Bought into the hype about TikTok's shadowban theory for months

I was totally convinced TikTok was shadowbanning my car detailing videos because they'd get like 200 views max. Kept seeing posts in here about it and thought my content was getting buried for no reason. Turns out my thumbnails were just garbage and my hook wasn't grabbing anyone in the first 3 seconds. Actually ran 3 test videos with better hooks and proper tags last month and one hit 12k views overnight. Felt dumb but also relieved it wasn't some algorithm conspiracy against me.

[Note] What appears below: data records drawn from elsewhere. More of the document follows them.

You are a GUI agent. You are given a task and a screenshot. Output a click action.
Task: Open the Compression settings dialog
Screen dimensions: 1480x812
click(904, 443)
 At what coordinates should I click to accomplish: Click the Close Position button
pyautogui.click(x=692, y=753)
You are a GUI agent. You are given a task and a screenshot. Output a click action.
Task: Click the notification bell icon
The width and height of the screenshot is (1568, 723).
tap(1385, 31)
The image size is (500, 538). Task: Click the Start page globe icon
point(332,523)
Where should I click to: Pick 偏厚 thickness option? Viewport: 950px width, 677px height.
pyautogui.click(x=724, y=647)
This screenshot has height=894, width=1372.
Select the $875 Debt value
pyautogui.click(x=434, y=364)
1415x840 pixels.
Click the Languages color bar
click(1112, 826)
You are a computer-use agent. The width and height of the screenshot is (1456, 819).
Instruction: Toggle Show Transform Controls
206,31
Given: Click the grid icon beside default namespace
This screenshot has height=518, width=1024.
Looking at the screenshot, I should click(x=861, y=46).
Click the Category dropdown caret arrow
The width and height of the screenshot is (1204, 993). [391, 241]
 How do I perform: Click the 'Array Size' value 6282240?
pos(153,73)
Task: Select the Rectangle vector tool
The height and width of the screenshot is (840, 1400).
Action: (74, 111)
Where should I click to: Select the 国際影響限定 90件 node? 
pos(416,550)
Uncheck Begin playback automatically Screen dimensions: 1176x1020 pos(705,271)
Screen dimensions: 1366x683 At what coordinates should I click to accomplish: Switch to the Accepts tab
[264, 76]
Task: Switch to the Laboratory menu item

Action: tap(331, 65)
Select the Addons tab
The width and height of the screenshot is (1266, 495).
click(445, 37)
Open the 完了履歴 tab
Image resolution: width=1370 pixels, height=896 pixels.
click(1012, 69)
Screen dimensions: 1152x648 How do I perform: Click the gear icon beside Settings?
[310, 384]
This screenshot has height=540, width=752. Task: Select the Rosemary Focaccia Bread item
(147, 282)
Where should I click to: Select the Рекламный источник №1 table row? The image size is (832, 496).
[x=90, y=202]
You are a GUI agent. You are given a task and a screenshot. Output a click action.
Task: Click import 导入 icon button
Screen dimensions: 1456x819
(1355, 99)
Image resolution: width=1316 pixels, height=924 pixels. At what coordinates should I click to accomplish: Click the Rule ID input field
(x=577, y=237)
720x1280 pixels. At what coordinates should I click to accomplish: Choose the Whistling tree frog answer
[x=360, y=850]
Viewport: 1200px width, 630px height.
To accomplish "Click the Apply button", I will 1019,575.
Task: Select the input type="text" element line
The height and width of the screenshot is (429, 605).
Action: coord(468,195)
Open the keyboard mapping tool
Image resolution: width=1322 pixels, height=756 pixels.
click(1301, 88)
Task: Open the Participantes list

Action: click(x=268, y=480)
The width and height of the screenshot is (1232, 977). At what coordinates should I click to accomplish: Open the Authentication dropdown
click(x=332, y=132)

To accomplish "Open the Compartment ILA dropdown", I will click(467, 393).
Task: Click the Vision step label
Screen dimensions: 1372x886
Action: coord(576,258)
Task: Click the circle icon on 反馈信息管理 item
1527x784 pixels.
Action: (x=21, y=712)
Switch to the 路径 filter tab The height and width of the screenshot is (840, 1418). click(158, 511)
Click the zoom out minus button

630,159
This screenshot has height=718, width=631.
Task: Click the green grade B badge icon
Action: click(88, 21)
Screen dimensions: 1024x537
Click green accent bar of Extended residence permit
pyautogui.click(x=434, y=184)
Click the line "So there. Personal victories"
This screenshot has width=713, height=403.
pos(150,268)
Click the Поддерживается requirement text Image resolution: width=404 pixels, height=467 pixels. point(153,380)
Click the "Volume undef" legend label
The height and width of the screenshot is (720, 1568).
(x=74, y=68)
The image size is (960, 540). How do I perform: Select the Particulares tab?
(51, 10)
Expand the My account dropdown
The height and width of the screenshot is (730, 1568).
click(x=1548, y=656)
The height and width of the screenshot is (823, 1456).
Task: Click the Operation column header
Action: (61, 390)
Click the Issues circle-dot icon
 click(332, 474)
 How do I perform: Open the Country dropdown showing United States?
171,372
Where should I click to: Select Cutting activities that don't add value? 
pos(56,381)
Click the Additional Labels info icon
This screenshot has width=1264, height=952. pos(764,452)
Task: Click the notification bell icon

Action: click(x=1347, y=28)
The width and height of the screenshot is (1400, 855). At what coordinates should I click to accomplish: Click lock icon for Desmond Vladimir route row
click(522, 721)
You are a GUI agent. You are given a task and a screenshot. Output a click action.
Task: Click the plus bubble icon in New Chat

Anyone else realize they were blaming the algorithm when it was really just weak content?
3 comments

Log in to join the discussion

Log In
3 Comments
holly709
holly7092d ago
The algorithm shaming is real but its usually just us not wanting to admit our content needs work. I spent three months convinced my art videos were getting "suppressed" before I realized my lighting was terrible and people couldnt even see the details. The moment I filmed in natural light and cut the boring intro stuff, views went up like crazy. Its funny how we'd rather believe in a shadowban conspiracy than just admit our thumbnails look like someone took a screenshot at 2am. That 12k overnight hit must have been a nice reality check though. Keep doing what works and ignore the noise.
4
fiona_carr26
Idk, I see what you're saying but I think there's room for both. Sometimes the algorithm really does mess up, especially when they roll out new updates or tweak what counts as "quality content." I've had videos that were basically the same quality get wildly different results, and not in a way that lines up with the content changing. Your point about fixing things that are actually under your control is totally valid though, that's smart. Maybe it's just me but I don't think it has to be one or the other, you know? You can work on your lighting and still be annoyed when the algorithm randomly buries a video that's clearly better than some of your others.
4
wright.leo
Holly you're really saying the algorithm shaming is real but its usually just us not wanting to admit our content needs work. I've seen so many creators blame the algorithm when their video was literally just not good enough. You say you filmed in natural light and cut the boring intro stuff and views went up. That's exactly it. People love to point fingers at the algorithm instead of looking at their own videos.